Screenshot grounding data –
=== Begin Enclosure ===
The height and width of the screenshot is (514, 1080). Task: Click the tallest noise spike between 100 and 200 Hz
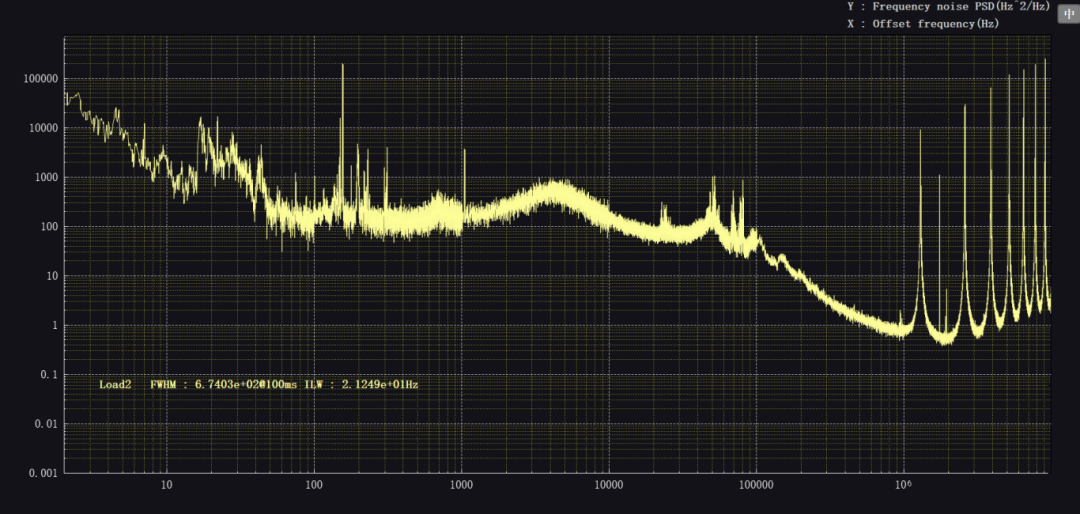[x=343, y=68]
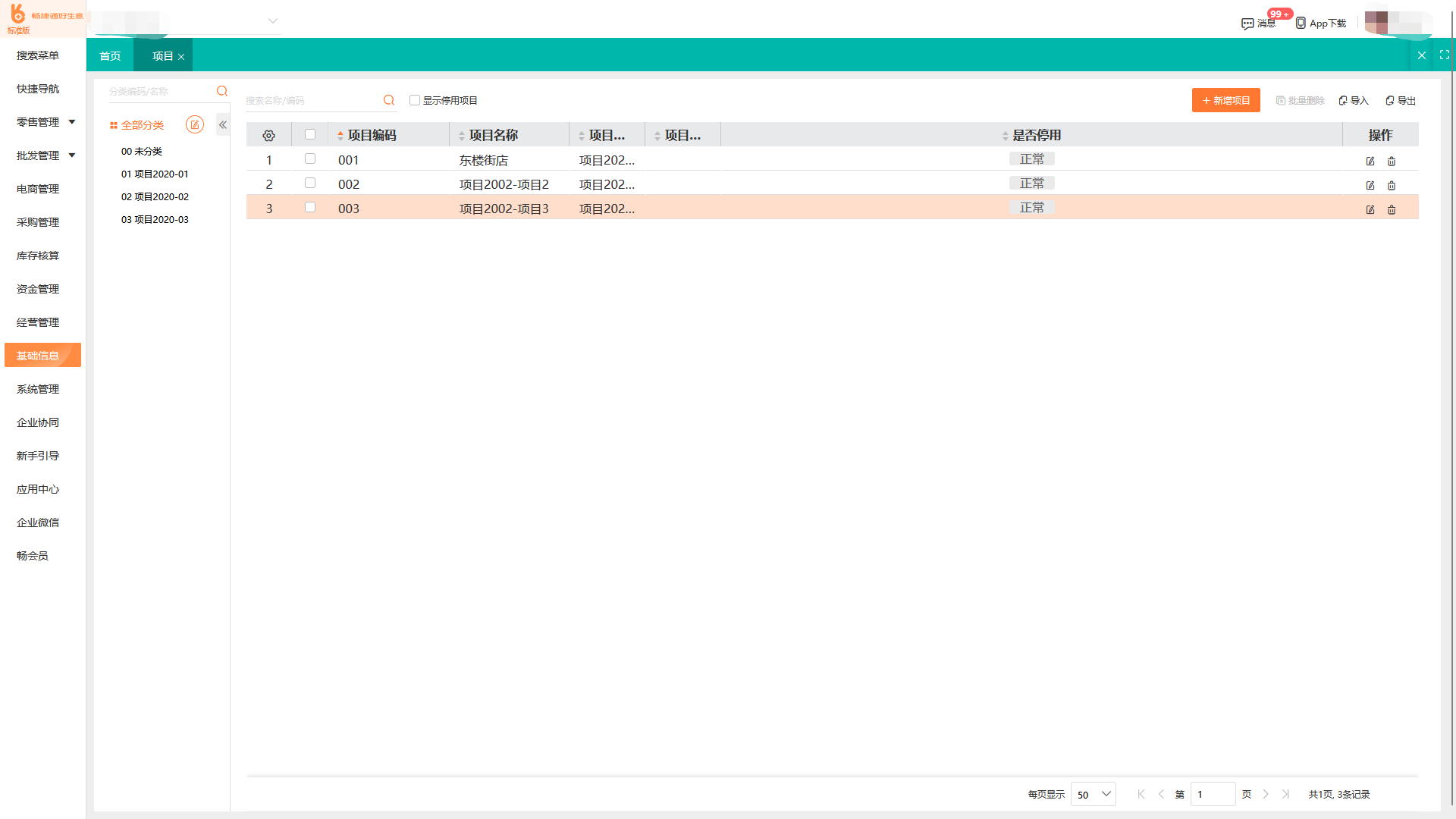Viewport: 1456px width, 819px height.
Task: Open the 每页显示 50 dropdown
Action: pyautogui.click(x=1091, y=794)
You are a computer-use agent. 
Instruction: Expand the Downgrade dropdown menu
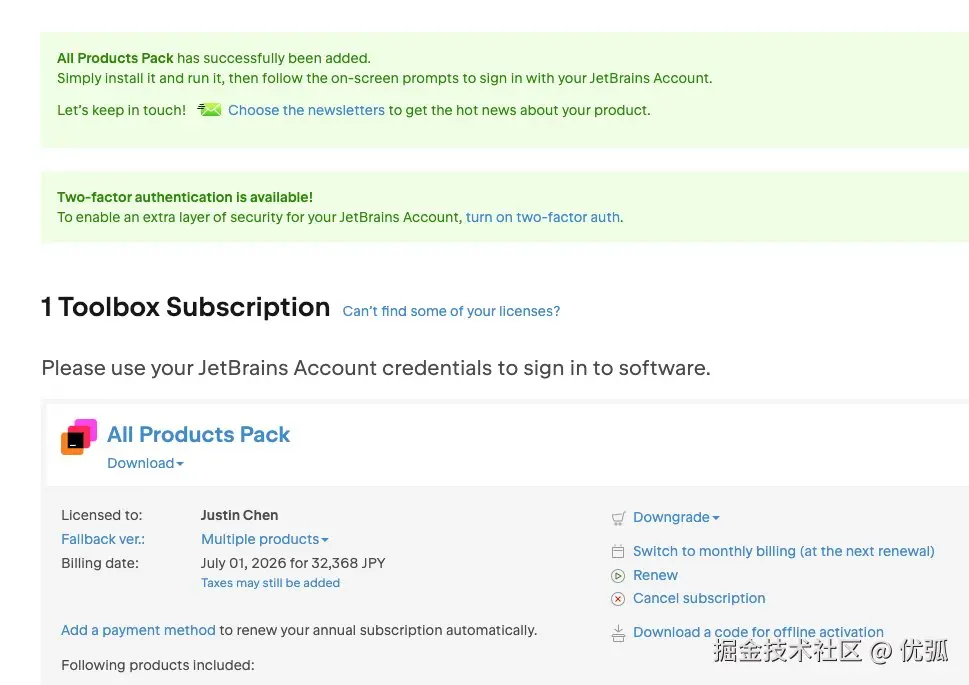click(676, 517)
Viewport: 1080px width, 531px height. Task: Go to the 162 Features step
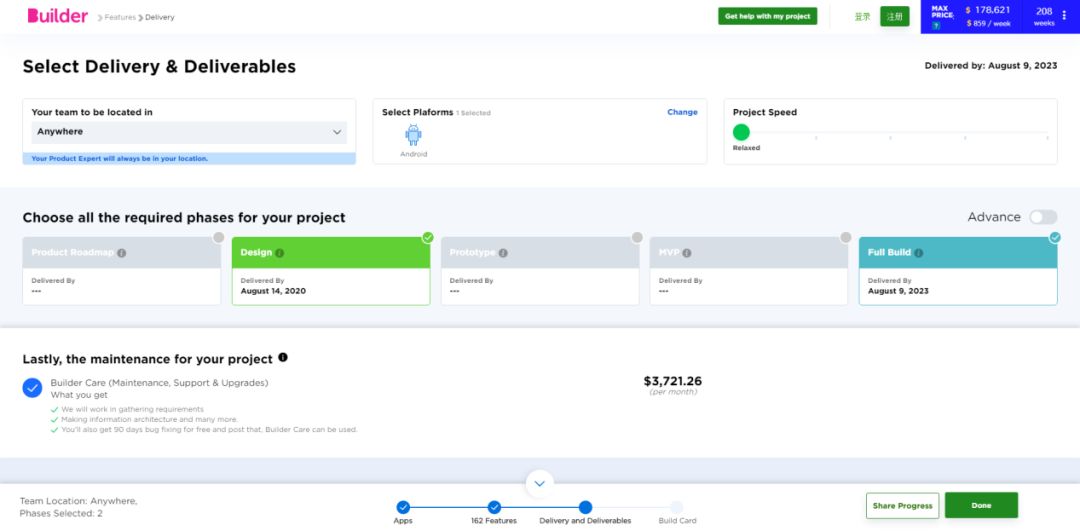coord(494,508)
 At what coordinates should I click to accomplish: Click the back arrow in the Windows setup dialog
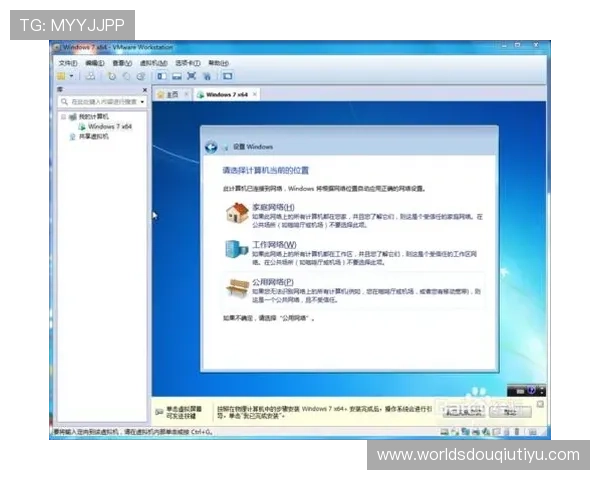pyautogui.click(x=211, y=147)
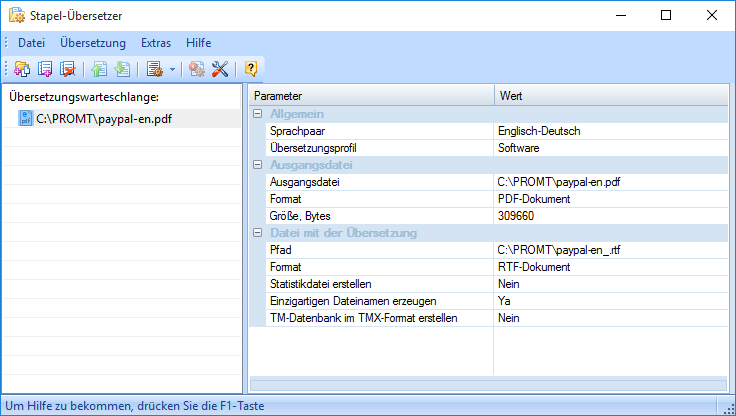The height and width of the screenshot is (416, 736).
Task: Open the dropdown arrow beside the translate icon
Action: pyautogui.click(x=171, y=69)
=== End Enclosure ===
Task – Emit the lines of the data above from the one containing "Viewport: 1080px width, 531px" through its final line, both endpoints included. Pictures do not belong in the output.

Response –
Viewport: 1080px width, 531px height. Task: Go to the 162 Features step
coord(494,508)
 At what coordinates should I click to accomplish: Click the back arrow in the Windows setup dialog
pyautogui.click(x=211, y=147)
The height and width of the screenshot is (416, 736).
Task: Open the dropdown arrow beside the translate icon
Action: pyautogui.click(x=171, y=69)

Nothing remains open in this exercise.